Si vous lisez l'interview qui suit en commençant par la fin, vous comprendrez qu'YVONXHE est un groupe qui a de l'humour puisqu'il conclut en plaisantait sur la longueur de ses réponses qui contraste avec la durée toujours riquiqui de ses morceaux. Ce sont d'ailleurs les trois membres qui ont fait l'effort de répondre à mes questions et ils ont été excellents. On s'attendait à des bourrins trve underground un peu pédant, eh bien pas du tout. Ils sont bavards et vont nous parler aussi bien de MAYHEM, que de BABYMETAL, de Ukiyo-e, de politique et de Thrashocore !1. D’abord pouvez-vous nous donner des explications sur le nom du groupe ?
Shit-Cho : On nous dit souvent que c’est un drôle de nom. Et on le pense aussi. Pour être honnêtes, on a juste choisi des lettres de l’alphabet comme ça, sans réfléchir. Sans même réfléchir à la prononciation non plus. Nommer un groupe avec un mot qui a un sens bien défini est dangereux, car cela entraine des idées préconçues. Choisir un nom avec une signification devient un engagement important, valable pour un groupe qui se forme avec la volonté d’exprimer une idée en particulier et qui se sent de la garder, mais nous, nous voulions interpréter le black d’une manière plus souple. C’est pour cela que nous avons opté pour un nom qui ne veut rien dire. Nous voulions exprimer l’ensemble des émotions, pas quelques-unes seulement. Cela explique notre choix. On a décidé de le prononcer I-Von-Kché, mais ça aussi c’est parce que c’était la proposition d’un ami américain quand on lui a montré l’orthographe
YVONXHE. Il était bien ennuyé d’ailleurs. Bah oui, c’est comme si un étranger avait choisi des idéogrammes au hasard et demandait un japonais comment ça se lit... Du coup voilà, le nom du groupe n’a aucun sens, mais ça représente bien la façon de penser du groupe.

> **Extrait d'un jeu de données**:

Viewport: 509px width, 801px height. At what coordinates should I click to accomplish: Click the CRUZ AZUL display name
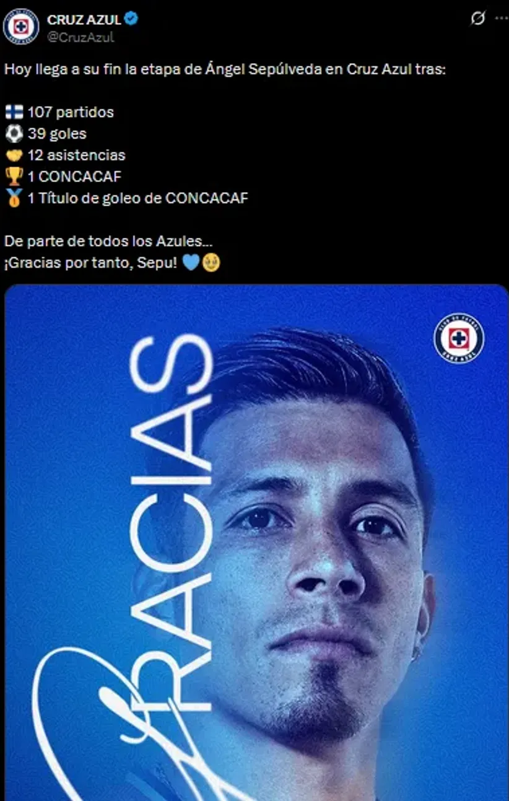84,20
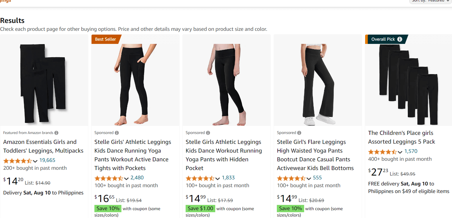Click Sponsored info icon on Hidden Pocket leggings
Image resolution: width=452 pixels, height=218 pixels.
(x=208, y=133)
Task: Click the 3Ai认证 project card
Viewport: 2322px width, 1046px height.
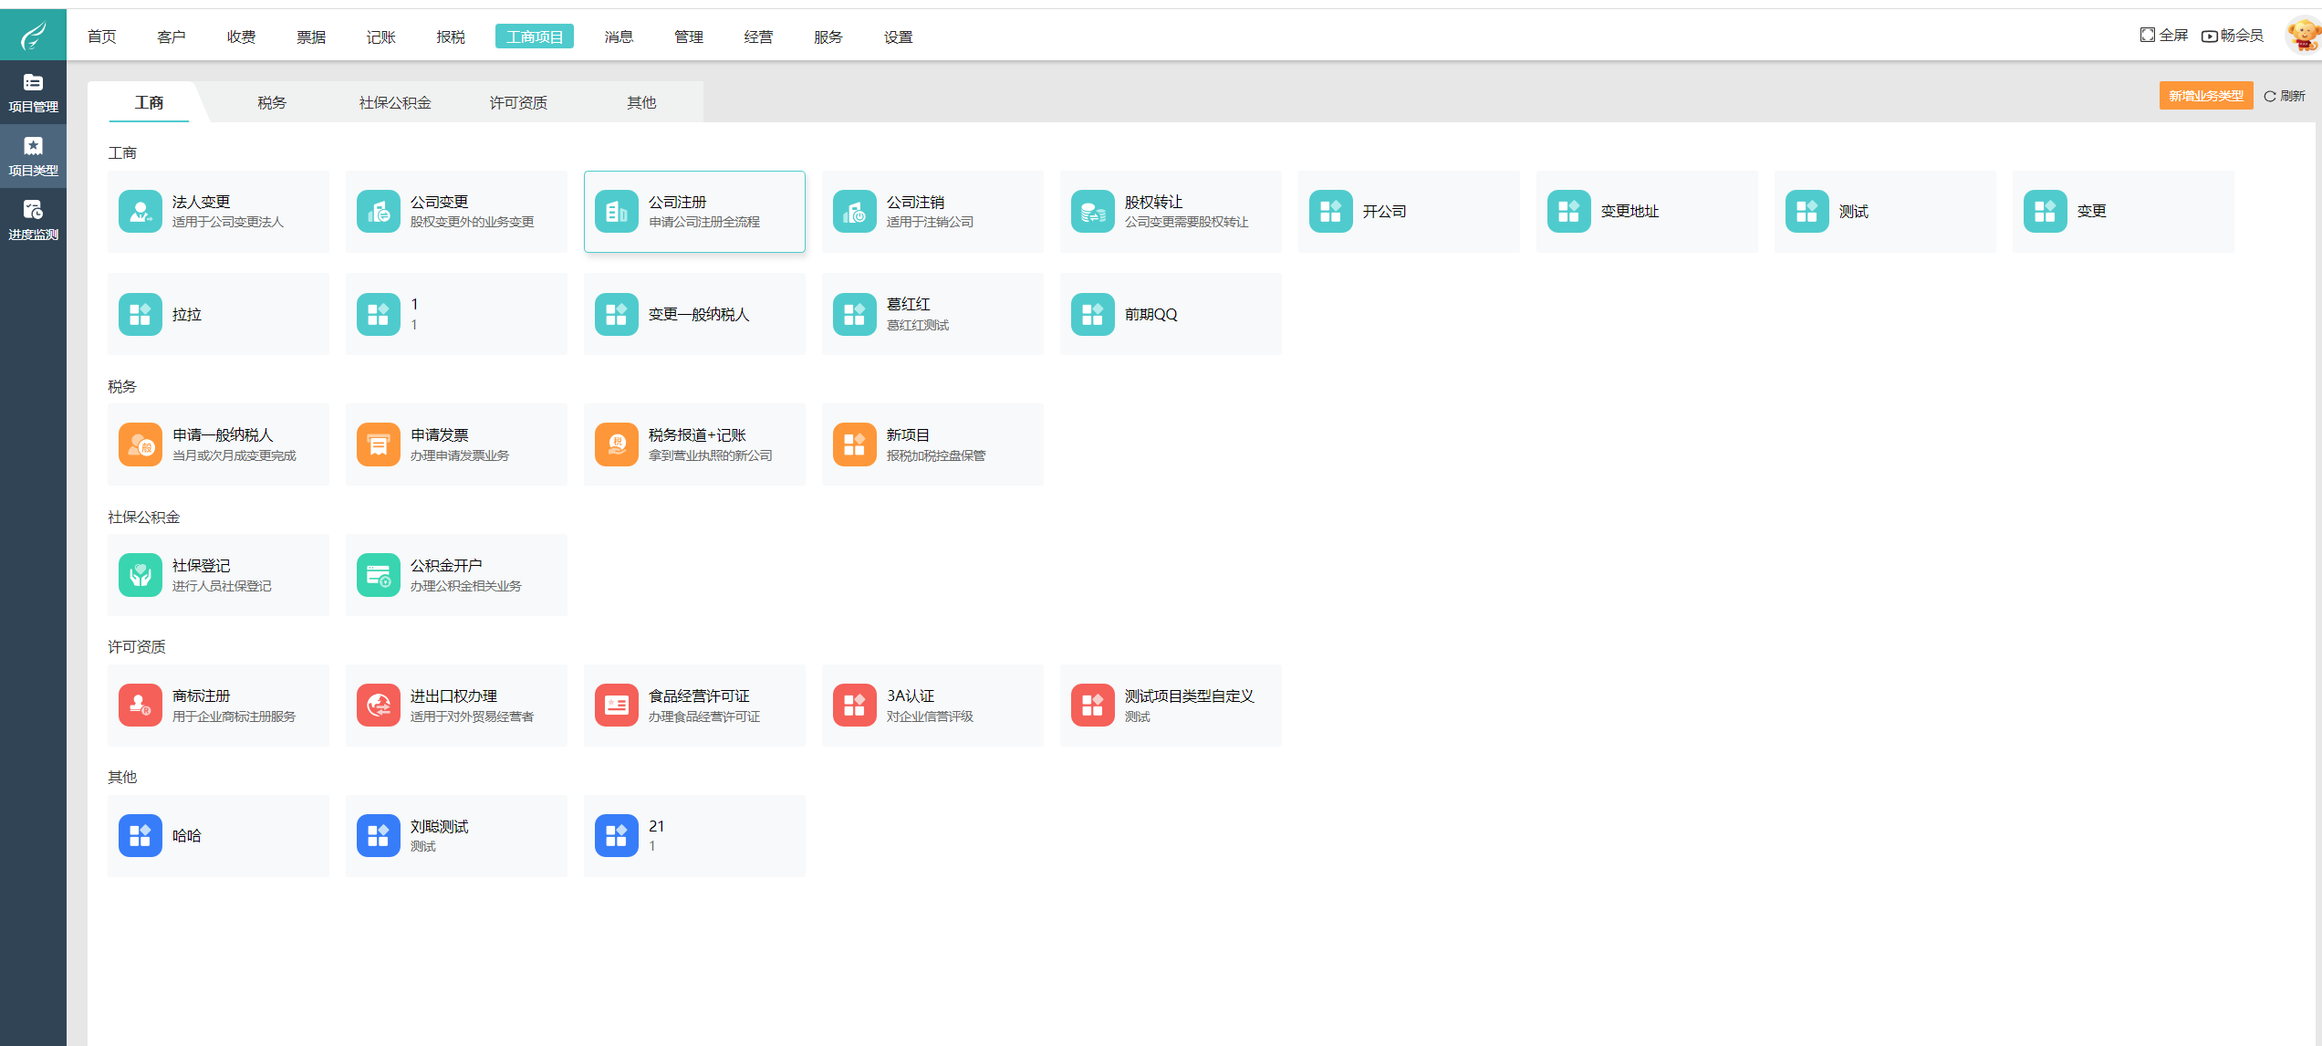Action: pos(934,706)
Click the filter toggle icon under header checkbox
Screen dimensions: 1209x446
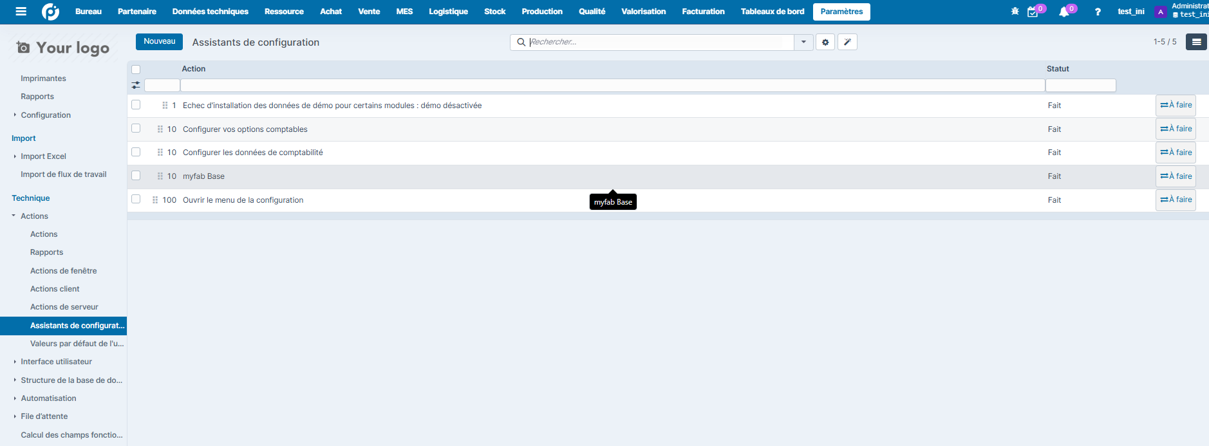pyautogui.click(x=136, y=85)
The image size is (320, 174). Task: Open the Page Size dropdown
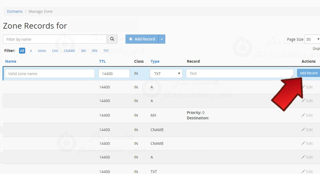[x=312, y=39]
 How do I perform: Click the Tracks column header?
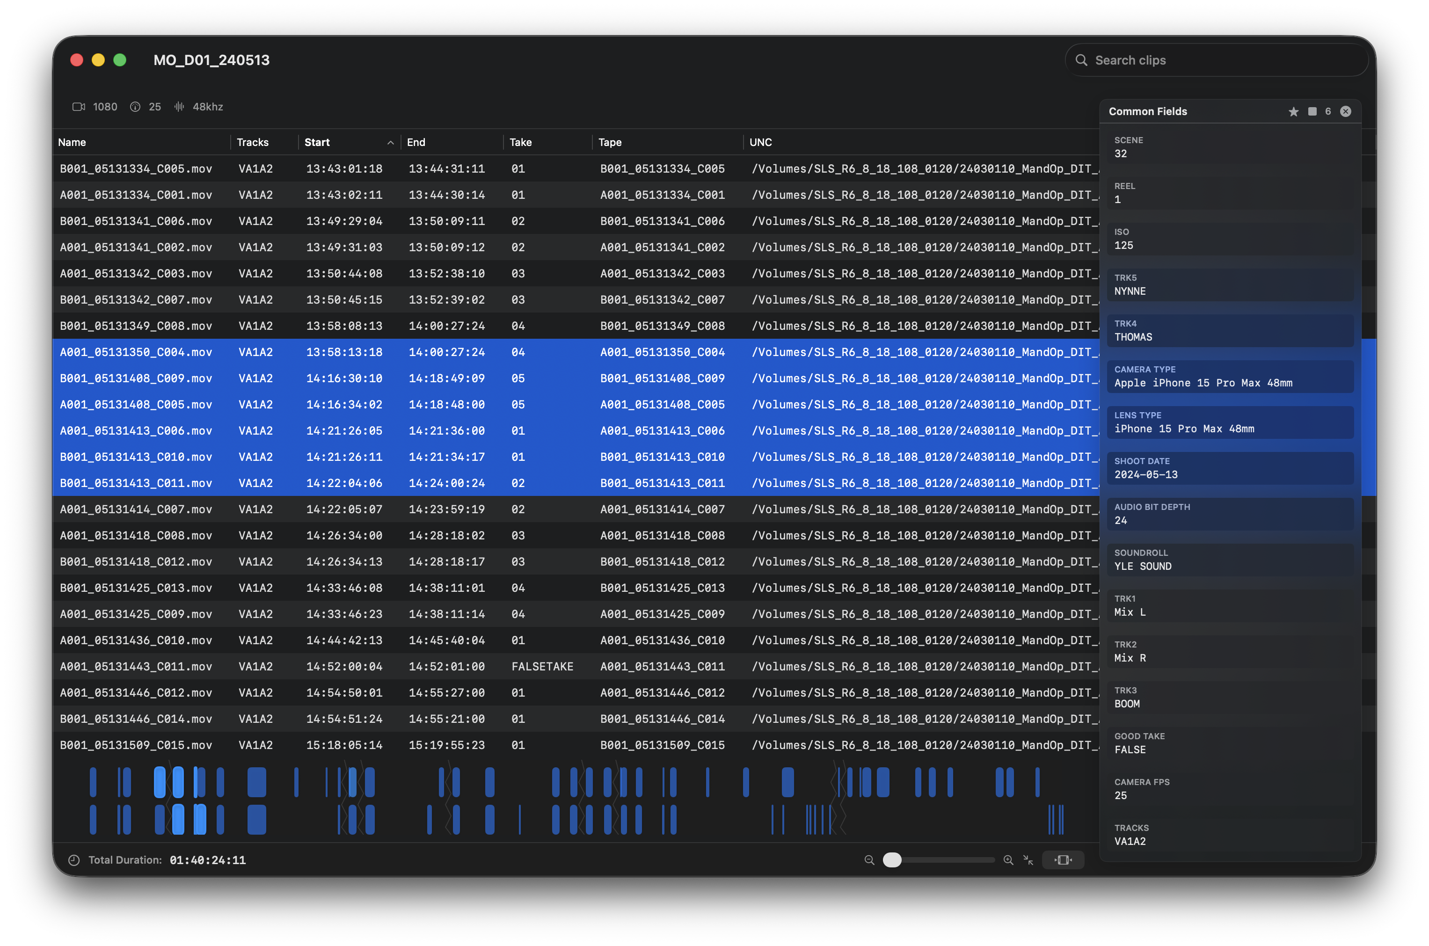point(252,142)
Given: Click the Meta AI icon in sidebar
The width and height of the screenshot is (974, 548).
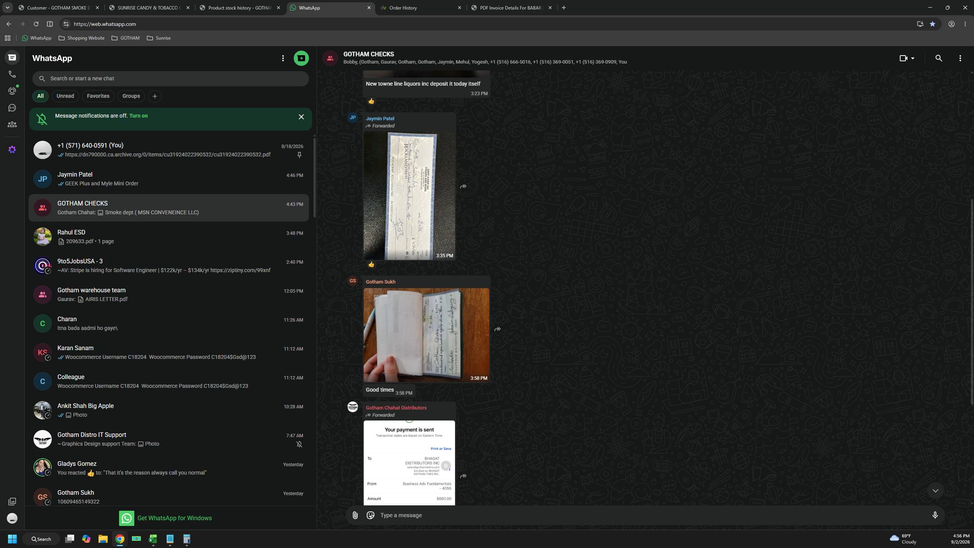Looking at the screenshot, I should point(12,150).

> **Exercice court 1**: Dites si les affirmations suivantes sont conformes à l’interview, en répondant par oui ou par non et en citant les mots décisifs du texte : (a) Les membres du groupe ont choisi les lettres de leur nom sans réfléchir. (b) La prononciation du nom a été proposée par un membre du groupe. (c) Le groupe voulait exprimer seulement quelques émotions.
> **Exercice court 2**: Recopiez le passage de l’interview qui commence aux mots « Si vous lisez » et s’arrête après les mots « du groupe ? ».

> **Résultat 1**:
(a) Oui : « on a juste choisi des lettres de l’alphabet comme ça, sans réfléchir ».
(b) Non : « c’était la proposition d’un ami américain quand on lui a montré l’orthographe ».
(c) Non : « Nous voulions exprimer l’ensemble des émotions, pas quelques-unes seulement. »

> **Résultat 2**:
Si vous lisez l'interview qui suit en commençant par la fin, vous comprendrez qu'YVONXHE est un groupe qui a de l'humour puisqu'il conclut en plaisantait sur la longueur de ses réponses qui contraste avec la durée toujours riquiqui de ses morceaux. Ce sont d'ailleurs les trois membres qui ont fait l'effort de répondre à mes questions et ils ont été excellents. On s'attendait à des bourrins trve underground un peu pédant, eh bien pas du tout. Ils sont bavards et vont nous parler aussi bien de MAYHEM, que de BABYMETAL, de Ukiyo-e, de politique et de Thrashocore !1. D’abord pouvez-vous nous donner des explications sur le nom du groupe ?